As always, these analyses will be available for subscribers in full.
Let’s get started!
▪ Smol is beautiful
While GPT-4 and Gemini Ultra demonstrate what can be done with extremely large AI models, we’re also witnessing the common pattern in the evolution of technologies: optimisations that lead to miniaturisation. French open-source provider, Mistral, has already shown “as good as GPT-3.5” performance from its various models, including its 7bn parameter Mixtral model. Microsoft showed off Phi-2, another small model that “matches or outperforms models up to 25x larger, thanks to new innovations in model scaling and training data curation.” The Phi-2 team relied on extremely high-quality data and textbook quality. State-space models, which use a different architecture to transformers, are also rather smaller than the leviathans of GPT-4 and Gemini.
Smaller models will be in demand: they are cheaper to run and can operate on a wider array of environments than mega-models. For many organisations, smaller models will be easier to use. This will create many opportunities: how will such models be tested, managed, maintained and governed?

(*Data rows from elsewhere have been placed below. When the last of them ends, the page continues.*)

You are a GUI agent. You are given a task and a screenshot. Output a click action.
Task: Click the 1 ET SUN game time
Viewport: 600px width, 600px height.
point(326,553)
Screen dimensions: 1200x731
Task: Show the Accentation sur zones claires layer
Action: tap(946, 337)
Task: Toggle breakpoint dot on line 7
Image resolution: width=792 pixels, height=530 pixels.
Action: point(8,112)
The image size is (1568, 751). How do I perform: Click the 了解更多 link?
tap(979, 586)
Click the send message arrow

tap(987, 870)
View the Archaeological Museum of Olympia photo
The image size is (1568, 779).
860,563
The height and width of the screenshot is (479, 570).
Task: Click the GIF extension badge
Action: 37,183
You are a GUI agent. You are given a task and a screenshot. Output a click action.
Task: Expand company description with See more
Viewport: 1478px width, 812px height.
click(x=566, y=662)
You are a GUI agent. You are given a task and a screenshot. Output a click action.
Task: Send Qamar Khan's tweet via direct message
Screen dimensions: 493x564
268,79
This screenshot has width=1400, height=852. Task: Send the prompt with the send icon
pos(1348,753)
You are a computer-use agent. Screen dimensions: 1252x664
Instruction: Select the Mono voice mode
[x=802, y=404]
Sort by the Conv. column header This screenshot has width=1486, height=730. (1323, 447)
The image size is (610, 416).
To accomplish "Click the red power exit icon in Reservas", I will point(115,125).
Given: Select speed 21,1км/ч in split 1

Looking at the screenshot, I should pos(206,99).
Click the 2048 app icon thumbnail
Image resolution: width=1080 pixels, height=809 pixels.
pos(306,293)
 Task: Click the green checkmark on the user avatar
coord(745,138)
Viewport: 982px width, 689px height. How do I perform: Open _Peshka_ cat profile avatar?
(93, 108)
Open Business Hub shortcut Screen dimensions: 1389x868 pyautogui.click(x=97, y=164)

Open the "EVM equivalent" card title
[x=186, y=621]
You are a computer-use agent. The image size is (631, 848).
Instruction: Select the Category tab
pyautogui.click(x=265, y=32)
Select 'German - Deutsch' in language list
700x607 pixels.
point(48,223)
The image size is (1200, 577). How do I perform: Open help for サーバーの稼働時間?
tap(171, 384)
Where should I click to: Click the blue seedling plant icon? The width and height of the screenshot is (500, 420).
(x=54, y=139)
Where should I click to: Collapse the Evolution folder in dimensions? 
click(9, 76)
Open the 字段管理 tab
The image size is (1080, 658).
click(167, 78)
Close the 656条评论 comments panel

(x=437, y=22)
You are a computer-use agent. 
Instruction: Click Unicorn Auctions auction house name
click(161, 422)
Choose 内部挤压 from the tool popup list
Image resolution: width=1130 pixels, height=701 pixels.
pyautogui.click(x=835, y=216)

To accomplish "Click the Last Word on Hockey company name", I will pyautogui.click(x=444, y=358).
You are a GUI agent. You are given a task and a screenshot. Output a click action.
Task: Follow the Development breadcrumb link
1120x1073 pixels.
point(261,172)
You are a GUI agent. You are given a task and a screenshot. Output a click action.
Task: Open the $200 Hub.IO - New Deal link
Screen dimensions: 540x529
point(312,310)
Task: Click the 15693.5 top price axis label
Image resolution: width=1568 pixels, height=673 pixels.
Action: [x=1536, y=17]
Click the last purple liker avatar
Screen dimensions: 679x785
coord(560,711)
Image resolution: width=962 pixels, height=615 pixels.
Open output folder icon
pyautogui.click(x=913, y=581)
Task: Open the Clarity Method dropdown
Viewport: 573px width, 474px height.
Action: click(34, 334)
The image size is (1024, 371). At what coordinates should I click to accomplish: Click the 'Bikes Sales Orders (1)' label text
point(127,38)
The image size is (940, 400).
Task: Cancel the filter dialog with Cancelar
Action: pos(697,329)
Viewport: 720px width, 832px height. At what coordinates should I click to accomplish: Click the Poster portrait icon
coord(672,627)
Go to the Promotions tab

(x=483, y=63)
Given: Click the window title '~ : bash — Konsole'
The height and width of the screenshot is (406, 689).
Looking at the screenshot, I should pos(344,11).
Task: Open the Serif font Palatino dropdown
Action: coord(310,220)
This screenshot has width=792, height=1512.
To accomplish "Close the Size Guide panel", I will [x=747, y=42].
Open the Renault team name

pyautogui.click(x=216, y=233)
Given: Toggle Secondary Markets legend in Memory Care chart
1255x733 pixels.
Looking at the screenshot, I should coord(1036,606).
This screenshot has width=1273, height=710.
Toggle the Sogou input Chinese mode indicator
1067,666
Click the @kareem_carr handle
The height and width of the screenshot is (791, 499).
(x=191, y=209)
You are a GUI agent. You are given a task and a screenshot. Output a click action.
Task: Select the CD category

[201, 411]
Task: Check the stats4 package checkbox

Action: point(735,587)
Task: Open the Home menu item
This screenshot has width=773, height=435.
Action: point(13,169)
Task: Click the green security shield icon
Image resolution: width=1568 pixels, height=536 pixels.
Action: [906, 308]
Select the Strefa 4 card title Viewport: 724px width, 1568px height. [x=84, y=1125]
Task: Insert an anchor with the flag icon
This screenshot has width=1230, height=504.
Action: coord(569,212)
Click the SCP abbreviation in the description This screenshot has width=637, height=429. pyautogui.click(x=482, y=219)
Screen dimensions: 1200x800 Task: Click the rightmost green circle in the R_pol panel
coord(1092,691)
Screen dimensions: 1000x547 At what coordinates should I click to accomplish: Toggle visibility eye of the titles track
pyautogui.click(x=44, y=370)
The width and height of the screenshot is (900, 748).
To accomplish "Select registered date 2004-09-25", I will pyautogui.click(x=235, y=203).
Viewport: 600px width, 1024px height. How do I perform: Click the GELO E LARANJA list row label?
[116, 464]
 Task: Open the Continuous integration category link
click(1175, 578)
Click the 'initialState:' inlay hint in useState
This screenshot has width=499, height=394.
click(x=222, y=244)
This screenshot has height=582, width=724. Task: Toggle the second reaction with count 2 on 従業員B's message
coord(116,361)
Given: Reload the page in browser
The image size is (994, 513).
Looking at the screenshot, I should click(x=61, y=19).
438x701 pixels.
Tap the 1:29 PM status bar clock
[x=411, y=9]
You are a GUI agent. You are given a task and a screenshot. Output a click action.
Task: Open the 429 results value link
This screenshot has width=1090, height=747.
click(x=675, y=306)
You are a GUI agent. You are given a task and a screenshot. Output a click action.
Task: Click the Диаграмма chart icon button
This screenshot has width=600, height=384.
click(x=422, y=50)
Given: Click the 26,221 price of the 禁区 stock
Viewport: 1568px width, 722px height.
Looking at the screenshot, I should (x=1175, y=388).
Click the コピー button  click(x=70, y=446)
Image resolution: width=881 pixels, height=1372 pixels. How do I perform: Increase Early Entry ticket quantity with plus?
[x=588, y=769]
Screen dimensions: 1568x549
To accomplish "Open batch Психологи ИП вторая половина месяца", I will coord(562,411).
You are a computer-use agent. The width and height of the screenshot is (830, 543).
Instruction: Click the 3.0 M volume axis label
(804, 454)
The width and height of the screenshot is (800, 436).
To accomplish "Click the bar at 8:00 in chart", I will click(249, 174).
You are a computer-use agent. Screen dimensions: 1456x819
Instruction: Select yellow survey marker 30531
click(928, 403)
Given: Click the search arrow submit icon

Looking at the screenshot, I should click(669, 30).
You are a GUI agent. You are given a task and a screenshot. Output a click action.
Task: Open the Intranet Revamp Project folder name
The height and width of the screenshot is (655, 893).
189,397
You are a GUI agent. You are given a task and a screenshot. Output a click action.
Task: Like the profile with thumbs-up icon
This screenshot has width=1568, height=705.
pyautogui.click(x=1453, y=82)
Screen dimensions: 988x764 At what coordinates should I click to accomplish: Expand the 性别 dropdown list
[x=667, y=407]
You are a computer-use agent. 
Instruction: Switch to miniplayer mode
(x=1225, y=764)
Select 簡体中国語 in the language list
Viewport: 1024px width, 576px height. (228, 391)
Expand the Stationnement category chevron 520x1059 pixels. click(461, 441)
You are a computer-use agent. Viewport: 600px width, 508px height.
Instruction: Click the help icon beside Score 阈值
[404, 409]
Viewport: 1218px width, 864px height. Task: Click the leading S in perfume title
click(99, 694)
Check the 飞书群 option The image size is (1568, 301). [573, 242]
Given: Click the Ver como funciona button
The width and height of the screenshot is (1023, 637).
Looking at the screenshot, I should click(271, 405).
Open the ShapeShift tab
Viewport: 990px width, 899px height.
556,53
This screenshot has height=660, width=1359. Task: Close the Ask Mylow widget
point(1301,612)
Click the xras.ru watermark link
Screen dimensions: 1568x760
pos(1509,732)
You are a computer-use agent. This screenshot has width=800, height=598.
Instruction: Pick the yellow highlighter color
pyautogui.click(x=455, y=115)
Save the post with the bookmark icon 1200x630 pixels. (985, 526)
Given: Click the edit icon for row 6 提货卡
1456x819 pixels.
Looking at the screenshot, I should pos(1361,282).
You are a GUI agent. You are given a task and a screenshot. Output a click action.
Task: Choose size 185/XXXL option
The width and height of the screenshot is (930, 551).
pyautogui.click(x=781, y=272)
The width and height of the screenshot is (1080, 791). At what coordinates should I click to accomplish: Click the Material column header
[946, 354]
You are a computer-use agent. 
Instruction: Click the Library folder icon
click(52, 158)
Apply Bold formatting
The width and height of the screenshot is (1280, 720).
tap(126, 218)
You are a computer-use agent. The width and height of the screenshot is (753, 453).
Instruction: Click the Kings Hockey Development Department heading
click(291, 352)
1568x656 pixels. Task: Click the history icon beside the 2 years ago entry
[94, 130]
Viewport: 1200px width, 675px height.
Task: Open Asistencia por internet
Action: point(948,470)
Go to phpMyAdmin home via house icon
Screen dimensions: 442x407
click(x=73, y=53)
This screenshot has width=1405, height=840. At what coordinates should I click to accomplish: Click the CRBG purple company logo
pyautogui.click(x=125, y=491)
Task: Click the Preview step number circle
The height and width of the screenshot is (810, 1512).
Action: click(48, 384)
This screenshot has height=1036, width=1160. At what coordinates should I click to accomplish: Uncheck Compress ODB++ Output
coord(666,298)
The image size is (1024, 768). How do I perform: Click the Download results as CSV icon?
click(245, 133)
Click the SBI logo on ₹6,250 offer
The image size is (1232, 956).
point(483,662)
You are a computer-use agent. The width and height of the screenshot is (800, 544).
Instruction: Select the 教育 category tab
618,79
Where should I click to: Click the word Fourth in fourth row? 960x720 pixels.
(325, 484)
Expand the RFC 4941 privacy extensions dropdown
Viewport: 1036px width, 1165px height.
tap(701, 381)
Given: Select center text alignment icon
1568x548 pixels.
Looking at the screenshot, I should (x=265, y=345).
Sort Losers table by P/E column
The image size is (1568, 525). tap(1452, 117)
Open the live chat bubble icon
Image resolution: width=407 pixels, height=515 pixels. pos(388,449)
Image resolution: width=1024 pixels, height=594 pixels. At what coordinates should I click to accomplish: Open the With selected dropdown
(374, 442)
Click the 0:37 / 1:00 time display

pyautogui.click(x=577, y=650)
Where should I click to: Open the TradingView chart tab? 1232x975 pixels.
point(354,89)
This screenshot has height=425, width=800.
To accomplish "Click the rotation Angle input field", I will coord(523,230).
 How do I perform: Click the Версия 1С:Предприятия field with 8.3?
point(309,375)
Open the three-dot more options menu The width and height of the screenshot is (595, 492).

⚠️ The state of insecurity: Geopolitics meets technology vulnerabilities
The events in the Red Sea speak to the growing range of asymmetries. Some of the US Navy’s most sophisticated assets—its Aegis fleet air defence systems—have been put into action against weapons launched by the Houthi rebel groups. It’s evidence of the speed with which even less sophisticated actors can force expensive responses from nation-states. Each US missile intercept costs a couple of million dollars. While they protect much more expensive ships, they shoot down a much cheaper munition. American destroyers only carry a magazine of up to 96 missiles—and must reload in a major port: they were designed for the defunct Soviet threat, and this asymmetry is unsustainable.
The advantage is, at least for now, in the hands of the attackers. One result is more shippers are pausing their Red Sea traffic. The lessons will force nations to develop more cost-effective and suitable weapons. Learning from the lessons of the Ukrainian battlefield where cheap drones render even tanks vulnerable within minutes.
The geopolitics is getting uglier. We have been moving towards a state of AI nationalism for many years. The Economist has finally characterised America’s increasingly strict approach to the tech underpinning AI as “beggar thy neighbour”.
This creates the background for misbehaviour: increasing conflict, direct and proxy. Technology that could confer an advantage will be appealing. For the Houthis, it may be shipping. For other adversaries, it could be in the cyber and AI domains.
Western nations will need to deepen investments across these attack surfaces: physical and cyber. But it isn’t simply a case of money but also the innovation it tools for this brave and ugly new world.